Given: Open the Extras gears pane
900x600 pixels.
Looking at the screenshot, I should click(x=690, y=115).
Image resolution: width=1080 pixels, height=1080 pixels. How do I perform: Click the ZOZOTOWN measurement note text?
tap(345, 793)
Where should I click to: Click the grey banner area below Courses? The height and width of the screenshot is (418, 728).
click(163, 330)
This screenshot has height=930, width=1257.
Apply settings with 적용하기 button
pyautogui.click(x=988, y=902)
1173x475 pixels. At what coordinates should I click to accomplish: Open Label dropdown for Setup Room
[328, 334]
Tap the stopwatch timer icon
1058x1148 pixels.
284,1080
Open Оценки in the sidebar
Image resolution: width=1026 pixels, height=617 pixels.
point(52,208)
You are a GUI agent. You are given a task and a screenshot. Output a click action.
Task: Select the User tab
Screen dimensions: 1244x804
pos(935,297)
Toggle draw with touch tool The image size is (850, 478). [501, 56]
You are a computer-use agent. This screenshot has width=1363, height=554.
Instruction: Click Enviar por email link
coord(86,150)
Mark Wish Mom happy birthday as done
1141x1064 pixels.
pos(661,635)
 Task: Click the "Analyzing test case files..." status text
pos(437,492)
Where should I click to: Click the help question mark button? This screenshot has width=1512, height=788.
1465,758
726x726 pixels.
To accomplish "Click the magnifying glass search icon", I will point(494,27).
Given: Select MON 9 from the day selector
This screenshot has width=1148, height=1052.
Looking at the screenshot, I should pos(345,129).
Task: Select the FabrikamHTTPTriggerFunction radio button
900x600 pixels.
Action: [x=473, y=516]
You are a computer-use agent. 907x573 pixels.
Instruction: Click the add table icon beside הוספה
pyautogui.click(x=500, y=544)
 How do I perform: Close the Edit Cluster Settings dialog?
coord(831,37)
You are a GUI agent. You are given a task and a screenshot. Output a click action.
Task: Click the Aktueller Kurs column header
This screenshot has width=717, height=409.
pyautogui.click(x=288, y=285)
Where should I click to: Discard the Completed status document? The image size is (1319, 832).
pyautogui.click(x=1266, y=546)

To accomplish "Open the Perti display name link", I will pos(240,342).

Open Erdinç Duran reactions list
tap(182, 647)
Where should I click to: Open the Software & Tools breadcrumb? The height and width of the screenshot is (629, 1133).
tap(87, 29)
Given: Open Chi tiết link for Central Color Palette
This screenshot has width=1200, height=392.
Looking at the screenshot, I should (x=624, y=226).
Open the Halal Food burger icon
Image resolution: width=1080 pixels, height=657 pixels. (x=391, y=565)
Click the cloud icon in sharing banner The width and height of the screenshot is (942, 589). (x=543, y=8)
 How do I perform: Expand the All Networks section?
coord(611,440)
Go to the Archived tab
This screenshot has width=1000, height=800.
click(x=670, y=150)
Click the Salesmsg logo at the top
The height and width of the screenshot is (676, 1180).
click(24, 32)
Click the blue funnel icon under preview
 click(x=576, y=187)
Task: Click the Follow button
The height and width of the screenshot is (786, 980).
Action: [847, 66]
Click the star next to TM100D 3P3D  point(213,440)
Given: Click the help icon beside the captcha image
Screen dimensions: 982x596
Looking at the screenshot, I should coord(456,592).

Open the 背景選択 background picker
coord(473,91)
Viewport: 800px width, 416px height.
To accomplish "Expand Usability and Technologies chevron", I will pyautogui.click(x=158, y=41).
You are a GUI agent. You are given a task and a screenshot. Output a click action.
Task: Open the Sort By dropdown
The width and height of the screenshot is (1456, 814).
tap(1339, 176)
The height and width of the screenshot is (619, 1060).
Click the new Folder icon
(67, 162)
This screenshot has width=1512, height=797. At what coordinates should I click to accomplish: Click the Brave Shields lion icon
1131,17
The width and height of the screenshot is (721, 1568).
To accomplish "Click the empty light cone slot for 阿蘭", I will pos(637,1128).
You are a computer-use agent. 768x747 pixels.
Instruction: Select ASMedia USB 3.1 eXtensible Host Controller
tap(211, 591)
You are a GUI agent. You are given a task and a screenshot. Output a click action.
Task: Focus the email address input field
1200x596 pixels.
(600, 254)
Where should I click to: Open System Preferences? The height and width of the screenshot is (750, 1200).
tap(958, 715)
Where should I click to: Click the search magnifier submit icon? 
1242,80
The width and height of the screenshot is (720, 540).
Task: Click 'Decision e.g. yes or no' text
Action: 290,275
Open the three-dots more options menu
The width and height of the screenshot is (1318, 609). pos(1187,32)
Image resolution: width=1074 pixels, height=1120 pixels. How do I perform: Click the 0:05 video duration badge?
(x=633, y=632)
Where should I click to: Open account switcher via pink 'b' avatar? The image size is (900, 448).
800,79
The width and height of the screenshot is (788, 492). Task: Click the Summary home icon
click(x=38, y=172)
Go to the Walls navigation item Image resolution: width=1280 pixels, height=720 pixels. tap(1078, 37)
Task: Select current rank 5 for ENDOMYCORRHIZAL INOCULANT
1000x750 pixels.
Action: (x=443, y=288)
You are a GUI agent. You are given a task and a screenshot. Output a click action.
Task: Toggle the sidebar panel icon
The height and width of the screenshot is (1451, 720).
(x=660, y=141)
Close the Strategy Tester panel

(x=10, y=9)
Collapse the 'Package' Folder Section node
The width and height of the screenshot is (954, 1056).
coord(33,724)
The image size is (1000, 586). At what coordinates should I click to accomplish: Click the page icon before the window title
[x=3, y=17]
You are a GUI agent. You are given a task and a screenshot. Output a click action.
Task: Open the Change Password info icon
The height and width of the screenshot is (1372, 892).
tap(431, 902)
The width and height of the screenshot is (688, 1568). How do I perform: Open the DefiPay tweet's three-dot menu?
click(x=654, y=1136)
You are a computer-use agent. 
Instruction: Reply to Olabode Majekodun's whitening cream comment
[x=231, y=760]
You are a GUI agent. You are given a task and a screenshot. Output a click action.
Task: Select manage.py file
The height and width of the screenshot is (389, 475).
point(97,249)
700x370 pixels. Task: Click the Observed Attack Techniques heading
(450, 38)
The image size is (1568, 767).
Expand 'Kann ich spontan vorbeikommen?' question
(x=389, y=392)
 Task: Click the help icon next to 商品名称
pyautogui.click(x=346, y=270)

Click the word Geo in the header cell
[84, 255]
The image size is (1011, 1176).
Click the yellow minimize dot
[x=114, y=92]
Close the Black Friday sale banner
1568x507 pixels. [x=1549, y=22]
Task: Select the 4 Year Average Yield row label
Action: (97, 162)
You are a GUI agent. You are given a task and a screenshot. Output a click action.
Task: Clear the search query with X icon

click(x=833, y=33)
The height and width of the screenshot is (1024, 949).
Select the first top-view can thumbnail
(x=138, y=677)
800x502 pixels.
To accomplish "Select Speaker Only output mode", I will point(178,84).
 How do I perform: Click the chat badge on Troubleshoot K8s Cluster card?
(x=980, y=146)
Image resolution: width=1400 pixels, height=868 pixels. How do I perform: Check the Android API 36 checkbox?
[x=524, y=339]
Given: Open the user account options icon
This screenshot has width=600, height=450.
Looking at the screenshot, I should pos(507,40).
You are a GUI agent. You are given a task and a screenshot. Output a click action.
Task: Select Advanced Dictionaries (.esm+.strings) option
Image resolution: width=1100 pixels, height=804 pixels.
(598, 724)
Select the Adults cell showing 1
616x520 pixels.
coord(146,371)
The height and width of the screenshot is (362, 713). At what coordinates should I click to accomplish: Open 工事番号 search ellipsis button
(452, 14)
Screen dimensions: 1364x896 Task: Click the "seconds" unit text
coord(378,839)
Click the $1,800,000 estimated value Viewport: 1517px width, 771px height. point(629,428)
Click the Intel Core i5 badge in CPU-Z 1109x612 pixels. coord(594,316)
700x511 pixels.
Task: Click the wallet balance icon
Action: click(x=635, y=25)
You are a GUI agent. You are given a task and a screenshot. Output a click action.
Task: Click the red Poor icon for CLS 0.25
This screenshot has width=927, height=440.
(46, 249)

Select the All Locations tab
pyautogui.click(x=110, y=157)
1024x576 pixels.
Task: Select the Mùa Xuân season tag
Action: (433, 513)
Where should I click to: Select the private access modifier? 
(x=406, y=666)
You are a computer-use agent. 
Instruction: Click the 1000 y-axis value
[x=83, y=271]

- About this task:
From the records above, print exactly the lines that run from the line with "Toggle draw with" to the line with "Task: Click the Aktueller Kurs column header", inclusive.

- Expected answer:
Toggle draw with touch tool The image size is (850, 478). [501, 56]
You are a computer-use agent. This screenshot has width=1363, height=554.
Instruction: Click Enviar por email link
coord(86,150)
Mark Wish Mom happy birthday as done
1141x1064 pixels.
pos(661,635)
 Task: Click the "Analyzing test case files..." status text
pos(437,492)
Where should I click to: Click the help question mark button? This screenshot has width=1512, height=788.
1465,758
726x726 pixels.
To accomplish "Click the magnifying glass search icon", I will point(494,27).
Given: Select MON 9 from the day selector
This screenshot has width=1148, height=1052.
Looking at the screenshot, I should pos(345,129).
Task: Select the FabrikamHTTPTriggerFunction radio button
900x600 pixels.
Action: [x=473, y=516]
You are a computer-use agent. 907x573 pixels.
Instruction: Click the add table icon beside הוספה
pyautogui.click(x=500, y=544)
 How do I perform: Close the Edit Cluster Settings dialog?
coord(831,37)
You are a GUI agent. You are given a task and a screenshot. Output a click action.
Task: Click the Aktueller Kurs column header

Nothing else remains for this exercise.